How to use machine translation responsibly in the government

Machine Learning


The Department of Justice recently issued guidance encouraging federal agencies to “communicate with individuals with limited proficiency in English using artificial intelligence and machine translation.” The memo specifically calls for “responsible use” of these technologies and “generate cost-effective ways to fill language barriers.”

However, the note does not provide details on what “responsible use” means. Also, Memo M-25-21 has little guidance on the acceleration of AI or revoked Biden AI executive orders regarding responsible use of translation models. This will allow the agency to know the implementation details themselves.

So, what does responsible AI translation look like?

Responsible use of machine translation requires case-specific assessments to be used, both before and after deployment, to inform what happens to use those results. This is what an institution should do:

Test content for a specific use case. Do not rely on general model performance benchmarks. Create a representative sample of the document for each use case. Tools suitable for everyday responses can fail in technical documentation.

Compare all options for each use case. Test multiple machine translation systems against human translators. Rate the review translations from the rater. In addition to requiring different samples for each use case, different evaluation criteria or cutoff scores may also be required. Evaluations do not only show how often the model fails, but also what situation it is, information that can form a deployment plan.

Act based on the outcome. Machine translation doesn't work well in some languages, but it doesn't work well in others, or using uncertainty scores to flag unreliable translations for human reviews works better than all or invalid approaches. Here, confidence scores are trickier than other models, but that's something you can pursue.

We will continue to evaluate it after it develops. Your documents and needs evolve. Regular reevaluations using a subset of new documents keep the model meeting the requirements.

Real problem: unfolding without ratings

My main concern is that the institution will deploy machine translation tools with minimal testing. Relying on vendor billing or general benchmarks that may not apply to a particular use case. The government didn't have enough technical expertise before President Donald Trump took office and has only gotten worse since. And even when contractors are at work, federal civilians are ultimately responsible for vendor choice, contract language and the deliverables they request.

As an AI/ML engineer with the Department of Homeland Security's AI Corps who drafted a guide to testing and evaluation of AI/ML models, I have seen significant changes across the government. We expect the implementation of DOJ guidance to be similarly inconsistent. Some agencies conduct thorough assessments, while others deploy their tools with minimal testing.

More rules are not the answer either

But there is a message for machine translation skeptics too. Even today, institutions do not always choose machine translations and good human translations. In some cases, they have no choice but to translate the unevacuated aircraft at all. Documents may not be translated or translated in a timely manner.

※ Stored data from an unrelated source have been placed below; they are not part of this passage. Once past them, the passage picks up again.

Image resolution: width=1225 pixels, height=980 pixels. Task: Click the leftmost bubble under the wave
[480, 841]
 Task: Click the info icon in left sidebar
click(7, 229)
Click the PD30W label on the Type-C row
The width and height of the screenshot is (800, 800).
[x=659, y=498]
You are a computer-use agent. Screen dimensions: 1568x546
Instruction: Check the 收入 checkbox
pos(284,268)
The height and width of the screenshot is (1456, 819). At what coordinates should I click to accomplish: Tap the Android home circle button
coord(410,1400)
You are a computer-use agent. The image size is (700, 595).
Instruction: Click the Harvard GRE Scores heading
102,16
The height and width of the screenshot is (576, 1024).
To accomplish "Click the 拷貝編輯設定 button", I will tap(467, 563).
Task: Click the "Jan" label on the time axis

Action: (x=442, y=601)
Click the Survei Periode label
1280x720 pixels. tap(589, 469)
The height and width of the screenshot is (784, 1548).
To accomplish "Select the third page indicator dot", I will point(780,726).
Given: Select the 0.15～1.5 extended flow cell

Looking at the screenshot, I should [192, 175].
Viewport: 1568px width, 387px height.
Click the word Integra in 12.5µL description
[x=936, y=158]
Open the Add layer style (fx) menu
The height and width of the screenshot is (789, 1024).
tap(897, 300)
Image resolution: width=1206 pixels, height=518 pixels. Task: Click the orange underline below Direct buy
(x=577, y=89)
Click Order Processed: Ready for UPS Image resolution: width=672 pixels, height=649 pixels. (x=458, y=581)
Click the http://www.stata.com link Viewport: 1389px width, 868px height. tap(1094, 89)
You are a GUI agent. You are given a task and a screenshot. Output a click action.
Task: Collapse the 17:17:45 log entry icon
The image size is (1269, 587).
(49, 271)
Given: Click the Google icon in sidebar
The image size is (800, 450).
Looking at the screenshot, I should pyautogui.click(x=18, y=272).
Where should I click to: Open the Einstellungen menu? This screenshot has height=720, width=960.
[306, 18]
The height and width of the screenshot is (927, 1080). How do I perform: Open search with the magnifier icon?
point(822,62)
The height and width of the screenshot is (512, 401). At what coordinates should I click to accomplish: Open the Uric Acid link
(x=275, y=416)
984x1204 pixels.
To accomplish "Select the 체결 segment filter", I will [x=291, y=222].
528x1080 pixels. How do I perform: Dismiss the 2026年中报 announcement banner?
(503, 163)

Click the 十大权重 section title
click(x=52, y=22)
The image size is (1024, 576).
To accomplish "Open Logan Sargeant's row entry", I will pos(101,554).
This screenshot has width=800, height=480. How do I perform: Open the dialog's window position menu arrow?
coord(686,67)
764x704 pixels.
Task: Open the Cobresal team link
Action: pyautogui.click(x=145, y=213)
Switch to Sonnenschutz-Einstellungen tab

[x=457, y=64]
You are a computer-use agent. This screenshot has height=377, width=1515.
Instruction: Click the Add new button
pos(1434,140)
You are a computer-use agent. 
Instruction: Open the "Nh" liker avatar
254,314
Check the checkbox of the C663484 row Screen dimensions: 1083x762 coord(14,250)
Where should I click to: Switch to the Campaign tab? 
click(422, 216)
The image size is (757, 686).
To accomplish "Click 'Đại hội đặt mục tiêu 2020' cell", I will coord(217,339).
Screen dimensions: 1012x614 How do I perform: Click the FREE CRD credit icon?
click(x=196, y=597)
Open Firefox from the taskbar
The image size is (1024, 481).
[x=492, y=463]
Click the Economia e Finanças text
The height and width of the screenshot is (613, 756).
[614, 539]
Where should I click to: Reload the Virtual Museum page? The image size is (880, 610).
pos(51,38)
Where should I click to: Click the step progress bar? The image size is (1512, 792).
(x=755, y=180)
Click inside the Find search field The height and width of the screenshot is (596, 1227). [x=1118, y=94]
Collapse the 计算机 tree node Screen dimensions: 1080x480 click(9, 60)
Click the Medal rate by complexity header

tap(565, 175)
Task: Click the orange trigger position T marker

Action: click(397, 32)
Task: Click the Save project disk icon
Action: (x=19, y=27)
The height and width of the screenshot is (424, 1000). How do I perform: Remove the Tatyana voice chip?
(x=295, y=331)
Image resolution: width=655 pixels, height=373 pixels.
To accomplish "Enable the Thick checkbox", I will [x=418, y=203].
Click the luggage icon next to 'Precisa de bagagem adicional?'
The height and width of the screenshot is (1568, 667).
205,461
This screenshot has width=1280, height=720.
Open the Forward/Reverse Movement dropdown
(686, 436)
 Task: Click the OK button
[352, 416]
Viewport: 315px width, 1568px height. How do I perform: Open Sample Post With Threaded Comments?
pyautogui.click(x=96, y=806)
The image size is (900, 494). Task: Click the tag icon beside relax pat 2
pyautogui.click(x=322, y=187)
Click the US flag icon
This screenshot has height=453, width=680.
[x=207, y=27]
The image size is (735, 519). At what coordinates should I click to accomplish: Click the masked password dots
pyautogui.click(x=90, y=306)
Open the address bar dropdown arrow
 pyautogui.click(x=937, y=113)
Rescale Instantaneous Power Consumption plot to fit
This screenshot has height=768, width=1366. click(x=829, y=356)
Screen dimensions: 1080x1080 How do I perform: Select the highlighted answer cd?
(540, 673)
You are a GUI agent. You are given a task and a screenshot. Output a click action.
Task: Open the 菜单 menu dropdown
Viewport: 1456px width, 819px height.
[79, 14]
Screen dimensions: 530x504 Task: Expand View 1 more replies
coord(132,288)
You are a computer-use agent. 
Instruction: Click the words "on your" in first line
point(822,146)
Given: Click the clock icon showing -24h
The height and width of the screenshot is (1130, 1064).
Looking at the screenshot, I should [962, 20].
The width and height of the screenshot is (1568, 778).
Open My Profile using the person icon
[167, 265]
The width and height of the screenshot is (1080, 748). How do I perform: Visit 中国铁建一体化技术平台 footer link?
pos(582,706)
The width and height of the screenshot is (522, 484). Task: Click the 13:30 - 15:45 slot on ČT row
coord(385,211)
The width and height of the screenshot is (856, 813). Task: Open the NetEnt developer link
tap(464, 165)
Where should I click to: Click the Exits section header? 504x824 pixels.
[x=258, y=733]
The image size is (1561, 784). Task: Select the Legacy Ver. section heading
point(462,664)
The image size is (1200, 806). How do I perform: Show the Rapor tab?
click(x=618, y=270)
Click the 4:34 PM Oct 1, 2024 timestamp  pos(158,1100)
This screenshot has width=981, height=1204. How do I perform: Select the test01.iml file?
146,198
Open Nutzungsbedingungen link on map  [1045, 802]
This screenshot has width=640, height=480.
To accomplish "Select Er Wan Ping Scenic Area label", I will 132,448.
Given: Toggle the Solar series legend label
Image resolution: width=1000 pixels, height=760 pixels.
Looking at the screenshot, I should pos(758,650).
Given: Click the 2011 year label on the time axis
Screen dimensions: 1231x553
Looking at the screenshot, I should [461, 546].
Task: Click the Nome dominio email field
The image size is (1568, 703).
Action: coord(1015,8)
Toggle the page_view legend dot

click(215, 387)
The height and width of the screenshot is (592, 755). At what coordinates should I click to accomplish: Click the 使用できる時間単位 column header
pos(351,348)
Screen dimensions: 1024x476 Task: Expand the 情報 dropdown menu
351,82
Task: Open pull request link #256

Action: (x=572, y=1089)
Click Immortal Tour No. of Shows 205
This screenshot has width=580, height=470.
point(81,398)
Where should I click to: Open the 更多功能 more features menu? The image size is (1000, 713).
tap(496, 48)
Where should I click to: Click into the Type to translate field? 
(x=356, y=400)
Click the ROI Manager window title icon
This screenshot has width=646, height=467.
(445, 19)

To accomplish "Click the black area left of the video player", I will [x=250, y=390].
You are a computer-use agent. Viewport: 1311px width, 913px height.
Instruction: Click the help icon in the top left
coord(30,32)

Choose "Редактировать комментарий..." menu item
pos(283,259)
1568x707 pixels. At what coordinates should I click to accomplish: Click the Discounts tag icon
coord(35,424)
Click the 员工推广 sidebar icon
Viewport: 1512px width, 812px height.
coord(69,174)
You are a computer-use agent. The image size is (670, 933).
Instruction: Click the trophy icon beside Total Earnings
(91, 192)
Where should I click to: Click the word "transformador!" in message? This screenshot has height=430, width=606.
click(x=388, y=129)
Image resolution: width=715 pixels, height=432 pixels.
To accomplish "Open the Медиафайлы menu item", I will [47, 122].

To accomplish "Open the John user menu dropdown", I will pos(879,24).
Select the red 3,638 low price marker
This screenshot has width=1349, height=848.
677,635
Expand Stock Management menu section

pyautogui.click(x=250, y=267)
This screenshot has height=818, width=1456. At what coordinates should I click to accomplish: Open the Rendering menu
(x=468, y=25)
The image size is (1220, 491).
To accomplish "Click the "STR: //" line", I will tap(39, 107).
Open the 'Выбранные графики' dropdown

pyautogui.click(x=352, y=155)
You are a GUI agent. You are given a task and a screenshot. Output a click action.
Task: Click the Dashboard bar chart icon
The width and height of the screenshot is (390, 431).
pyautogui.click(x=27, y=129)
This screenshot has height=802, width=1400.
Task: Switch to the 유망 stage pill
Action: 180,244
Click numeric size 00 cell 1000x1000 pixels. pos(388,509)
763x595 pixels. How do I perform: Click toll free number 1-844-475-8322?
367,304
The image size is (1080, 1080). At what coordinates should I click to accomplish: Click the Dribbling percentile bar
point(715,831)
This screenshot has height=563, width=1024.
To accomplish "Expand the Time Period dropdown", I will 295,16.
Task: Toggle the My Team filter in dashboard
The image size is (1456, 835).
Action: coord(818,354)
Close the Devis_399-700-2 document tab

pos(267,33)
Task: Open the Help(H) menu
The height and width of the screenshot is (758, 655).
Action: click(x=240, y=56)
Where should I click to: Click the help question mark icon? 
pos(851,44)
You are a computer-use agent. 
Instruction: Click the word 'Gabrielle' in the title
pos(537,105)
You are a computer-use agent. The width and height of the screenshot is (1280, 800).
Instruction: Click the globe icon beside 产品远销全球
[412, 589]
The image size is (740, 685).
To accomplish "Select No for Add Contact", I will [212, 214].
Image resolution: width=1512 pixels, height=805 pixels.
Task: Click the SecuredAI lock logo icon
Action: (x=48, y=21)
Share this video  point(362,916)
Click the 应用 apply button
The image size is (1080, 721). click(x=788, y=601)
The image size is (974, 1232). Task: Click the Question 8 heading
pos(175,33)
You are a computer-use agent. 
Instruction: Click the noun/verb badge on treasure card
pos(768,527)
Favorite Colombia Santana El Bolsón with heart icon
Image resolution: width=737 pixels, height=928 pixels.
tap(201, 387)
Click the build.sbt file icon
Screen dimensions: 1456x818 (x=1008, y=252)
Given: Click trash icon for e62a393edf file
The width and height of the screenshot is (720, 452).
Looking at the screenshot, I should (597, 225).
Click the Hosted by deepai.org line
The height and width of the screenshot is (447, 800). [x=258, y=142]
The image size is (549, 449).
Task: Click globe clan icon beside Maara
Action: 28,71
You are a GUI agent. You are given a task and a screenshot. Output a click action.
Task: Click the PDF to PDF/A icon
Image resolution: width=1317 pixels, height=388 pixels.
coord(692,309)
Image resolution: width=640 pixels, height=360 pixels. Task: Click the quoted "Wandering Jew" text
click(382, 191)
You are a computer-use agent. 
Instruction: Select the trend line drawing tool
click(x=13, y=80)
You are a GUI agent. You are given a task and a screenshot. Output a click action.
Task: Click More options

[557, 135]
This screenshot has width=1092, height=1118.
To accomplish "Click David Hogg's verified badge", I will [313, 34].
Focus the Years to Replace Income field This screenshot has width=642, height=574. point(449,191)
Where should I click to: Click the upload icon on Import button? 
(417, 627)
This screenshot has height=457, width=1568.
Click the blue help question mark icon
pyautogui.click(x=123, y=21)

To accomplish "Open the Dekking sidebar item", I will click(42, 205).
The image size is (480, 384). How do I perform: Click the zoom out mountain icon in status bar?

For example, at the federal agency I worked with, employees used Google Translate to use somewhat sensitive materials. A secure machine translation tool with basic ratings solved both security issues and provided more information about what kind of documents were suitable for translation, and what human reviews needed.

Furthermore, evaluation criteria should be driven by the requirements of the use case, not the technology used. It is important to focus on AI assessments, but this same attention to performance standards should apply whether work is carried out by human, mechanical, or hybrid approaches.

Finally, this lack of specific implementation guidance from both the White House and the previous one is appropriate. The more normative requirements do not resolve the underlying capacity issues, but they are interpreted by some institutions in the most restrictive way possible. For example, White House memos that require evaluation of machine translation models can be easily interpreted at a lower level, as they require engineers to require this evaluation to be performed before installing and trying the open source language model. On the other hand, the documentation is not translated at all. Or it's sent to Google Translate.

Therefore, even as an assessment advocate, I do not see the ambiguity of guidance as an issue. When an institution encounters the development of machine translation, it is due to a lack of institutional capacity and is not corrected by being told to make an assessment.

Abigail Haddad He is a former artificial intelligence/machine learning engineer with the AI team of the Department of Homeland Security.

Abigail Haddad

Written by Abigail Haddad

Abigail Haddad is a former AI/machine learning engineer with the Department of Homeland Security's AI Corps.